暗号資産支援PAC「Fairshake」、ミシガン予備選での敗北後、フロリダ・アラスカ・ワイオミングの選挙戦に150万ドルを投入
重要ポイント
- •Fairshake傘下のスーパーPACは、8月18日の予備選に向け、アラスカ、フロリダ、ワイオミングの上下両院候補者に対し150万ドル超のメディア支出を方向付けた。
- •Protect Progressが支援した民主党のシュリ・タネダール議員は、スーパーPACから200万ドル超の支援を受けたにもかかわらず、ミシガン州第13選挙区の予備選で敗北した。
- •支援を受けた候補者のうち、ニック・ベギッチ議員、ハリエット・ヘイゲマン議員、ロイス・フランケル議員を含む複数の候補者は、GENIUS法およびCLARITY法のいずれにも賛成票を投じていた。

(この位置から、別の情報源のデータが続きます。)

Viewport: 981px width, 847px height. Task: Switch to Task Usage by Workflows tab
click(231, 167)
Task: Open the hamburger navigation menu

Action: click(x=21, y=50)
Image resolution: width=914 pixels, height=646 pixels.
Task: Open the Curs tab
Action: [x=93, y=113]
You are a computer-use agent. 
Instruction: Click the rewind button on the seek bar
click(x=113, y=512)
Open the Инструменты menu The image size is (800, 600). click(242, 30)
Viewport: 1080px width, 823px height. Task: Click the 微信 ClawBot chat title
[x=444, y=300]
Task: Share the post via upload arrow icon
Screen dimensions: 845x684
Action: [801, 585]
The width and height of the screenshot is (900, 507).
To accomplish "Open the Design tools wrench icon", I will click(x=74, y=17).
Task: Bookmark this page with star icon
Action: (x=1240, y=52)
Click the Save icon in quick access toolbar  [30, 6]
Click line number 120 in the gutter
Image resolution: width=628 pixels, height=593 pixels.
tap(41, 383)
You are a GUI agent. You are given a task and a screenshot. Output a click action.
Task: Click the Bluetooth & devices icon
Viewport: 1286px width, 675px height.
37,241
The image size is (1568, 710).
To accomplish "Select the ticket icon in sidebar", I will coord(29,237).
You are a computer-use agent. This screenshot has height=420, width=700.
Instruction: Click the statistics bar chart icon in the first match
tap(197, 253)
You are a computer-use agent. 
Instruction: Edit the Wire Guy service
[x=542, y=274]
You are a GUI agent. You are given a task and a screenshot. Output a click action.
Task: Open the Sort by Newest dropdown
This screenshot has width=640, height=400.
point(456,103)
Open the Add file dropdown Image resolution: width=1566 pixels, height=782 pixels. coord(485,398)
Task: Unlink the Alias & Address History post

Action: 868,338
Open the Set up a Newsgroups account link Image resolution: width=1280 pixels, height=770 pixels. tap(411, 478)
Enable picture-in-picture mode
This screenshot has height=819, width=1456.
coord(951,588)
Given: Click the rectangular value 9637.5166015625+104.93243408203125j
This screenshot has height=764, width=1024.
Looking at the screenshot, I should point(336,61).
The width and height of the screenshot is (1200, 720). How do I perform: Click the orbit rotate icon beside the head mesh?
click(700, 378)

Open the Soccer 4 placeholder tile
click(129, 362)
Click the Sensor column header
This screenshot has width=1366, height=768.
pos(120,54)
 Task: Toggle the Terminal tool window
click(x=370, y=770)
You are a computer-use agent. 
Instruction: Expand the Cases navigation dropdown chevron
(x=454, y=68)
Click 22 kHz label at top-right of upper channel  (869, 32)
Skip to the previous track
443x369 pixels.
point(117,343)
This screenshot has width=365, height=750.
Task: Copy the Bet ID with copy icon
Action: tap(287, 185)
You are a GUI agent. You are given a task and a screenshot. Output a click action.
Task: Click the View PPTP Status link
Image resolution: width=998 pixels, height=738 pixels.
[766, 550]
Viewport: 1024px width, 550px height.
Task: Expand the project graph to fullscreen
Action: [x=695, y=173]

- •Coinbase、Ripple、Andreessen Horowitzなどの企業に支援されたFairshakeは、2024年選挙サイクルにおいて上下両院の選挙戦に1億7000万ドル超を支出した。
- •Stand With Cryptoは暗号資産市場構造法案の成立を2026年の主要目標に掲げており、議員の同関連法案への投票が再選の見通しに影響を与える可能性がある。

暗号資産業界が支援する政治行動委員会(PAC)「Fairshake」に関連する2つの組織は、火曜日のミシガン州予備選での敗北を受けて、フロリダ、アラスカ、ワイオミングの下院・上院候補者を支援するため150万ドル超のメディア支出を公開した。
連邦選挙委員会(FEC)の木曜日時点の申告によると、Fairshake傘下のスーパーPAC「Defend American Jobs」と「Protect Progress」は合わせて150万ドルを共和・民主両党の候補者向け広告に投入した。これらの候補者の多くは、在任中にデジタル資産市場明確化(CLARITY)法に賛成票を投じている。CLARITY法は、証券取引委員会(SEC)と商品先物取引委員会(CFTC)の間で監督責任を明確に区分することにより、デジタル資産に関する連邦規制フレームワークを確立するものであり、この区分は暗号資産業界が長年明確化を求めてきたものである。(FEC申告書)
8月18日に予備選が予定されているアラスカの全州選挙区では、Defend American Jobsがニック・ベギッチ(Nick Begich)議員の再選を支援するメディアに50万ドル超を支出した。同スーパーPACは、フロリダ第16選挙区の共和党候補者シドニー・グルータース(Sydney Gruters)と、現職シンシア・ルミス(Cynthia Lummis)の退任で空席となるワイオミングの上院議席を目指すハリエット・ヘイゲマン(Harriet Hageman)議員に対しても、ほぼ同額を配分した。両州の予備選も8月18日に実施される。
ミシガン州予備選での挫折
今回の支出は、ミシガン州第13選挙区においてProtect Progressが支援した候補者が予備選で敗北した直後に発表されたものである。火曜日、民主党現職のシュリ・タネダール(Shri Thanedar)は、スーパーPACがタネダールのキャンペーンを支援するメディアに200万ドル超を投じたにもかかわらず、州議会議員ドナバン・マッキンニー(Donavan McKinney)に敗北した。タネダールの現在の議会任期は2027年1月まで続く。(Cointelegraph)
民主党側の支出と暗号資産投票記録
民主党側では、Protect Progressがフロリダ第23選挙区のロイス・フランケル(Lois Frankel)議員の再選を支援するため5万ドル超の支出を申告した。フランケル、ベギッチ、ヘイゲマンはいずれも在任中にGENIUS法およびCLARITY法の双方に賔成票を投じている。一方グルータースは、暗号資産やブロックチェーン政策に関する広範な公的発言は行っていないが、支援団体「Stand With Crypto」が実施した質問票調査において暗号資産市場構造法案への支持を表明している。(Stand With Crypto)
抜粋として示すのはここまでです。